#### Prompt
Retype the rows from the line with "You are a computer-use agent. The" up to and including the line with "I will 950,256.", with no changes.

#### Source records
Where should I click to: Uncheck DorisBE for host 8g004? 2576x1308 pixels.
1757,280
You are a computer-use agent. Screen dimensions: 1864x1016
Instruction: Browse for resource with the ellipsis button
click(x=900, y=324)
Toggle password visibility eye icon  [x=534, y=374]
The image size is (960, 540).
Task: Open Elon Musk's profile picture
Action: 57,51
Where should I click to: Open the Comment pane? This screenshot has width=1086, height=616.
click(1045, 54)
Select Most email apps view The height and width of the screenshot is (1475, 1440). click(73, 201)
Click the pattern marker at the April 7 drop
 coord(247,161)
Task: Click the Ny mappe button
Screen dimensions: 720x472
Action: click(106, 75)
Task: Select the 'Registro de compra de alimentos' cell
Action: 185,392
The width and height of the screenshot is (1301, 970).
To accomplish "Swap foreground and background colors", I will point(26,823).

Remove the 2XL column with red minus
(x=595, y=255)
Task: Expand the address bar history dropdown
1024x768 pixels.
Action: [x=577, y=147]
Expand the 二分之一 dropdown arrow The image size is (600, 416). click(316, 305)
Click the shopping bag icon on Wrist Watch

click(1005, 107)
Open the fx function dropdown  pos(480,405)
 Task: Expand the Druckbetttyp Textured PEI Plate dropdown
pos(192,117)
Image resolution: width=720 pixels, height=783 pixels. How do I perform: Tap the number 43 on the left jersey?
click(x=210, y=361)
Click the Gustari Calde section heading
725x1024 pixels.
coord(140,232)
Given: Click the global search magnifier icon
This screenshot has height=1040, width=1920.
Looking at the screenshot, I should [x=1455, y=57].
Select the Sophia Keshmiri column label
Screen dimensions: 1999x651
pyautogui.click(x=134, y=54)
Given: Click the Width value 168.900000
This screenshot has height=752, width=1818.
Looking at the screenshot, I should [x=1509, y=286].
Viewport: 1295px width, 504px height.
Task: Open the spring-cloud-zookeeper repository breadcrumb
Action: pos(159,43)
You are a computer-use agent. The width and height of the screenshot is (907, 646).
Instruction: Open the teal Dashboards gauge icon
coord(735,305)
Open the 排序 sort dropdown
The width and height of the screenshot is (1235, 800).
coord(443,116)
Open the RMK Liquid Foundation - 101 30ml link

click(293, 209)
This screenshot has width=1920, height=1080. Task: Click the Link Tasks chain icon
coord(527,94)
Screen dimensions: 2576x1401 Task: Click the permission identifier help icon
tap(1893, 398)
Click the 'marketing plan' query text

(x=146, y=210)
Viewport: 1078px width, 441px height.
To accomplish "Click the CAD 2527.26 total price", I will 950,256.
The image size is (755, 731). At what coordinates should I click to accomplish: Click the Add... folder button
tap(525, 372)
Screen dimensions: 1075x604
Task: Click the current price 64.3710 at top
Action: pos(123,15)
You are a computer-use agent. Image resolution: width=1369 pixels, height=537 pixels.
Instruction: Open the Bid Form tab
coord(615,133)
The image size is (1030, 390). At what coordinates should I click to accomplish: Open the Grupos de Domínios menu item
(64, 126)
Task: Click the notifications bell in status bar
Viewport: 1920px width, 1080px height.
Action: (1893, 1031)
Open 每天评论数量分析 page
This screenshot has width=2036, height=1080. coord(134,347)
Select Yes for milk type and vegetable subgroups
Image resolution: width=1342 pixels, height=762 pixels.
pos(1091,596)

#### Solution below
You are a computer-use agent. The width and height of the screenshot is (907, 646).
Instruction: Open the teal Dashboards gauge icon
coord(735,305)
Open the 排序 sort dropdown
The width and height of the screenshot is (1235, 800).
coord(443,116)
Open the RMK Liquid Foundation - 101 30ml link

click(293, 209)
This screenshot has width=1920, height=1080. Task: Click the Link Tasks chain icon
coord(527,94)
Screen dimensions: 2576x1401 Task: Click the permission identifier help icon
tap(1893, 398)
Click the 'marketing plan' query text

(x=146, y=210)
Viewport: 1078px width, 441px height.
To accomplish "Click the CAD 2527.26 total price", I will 950,256.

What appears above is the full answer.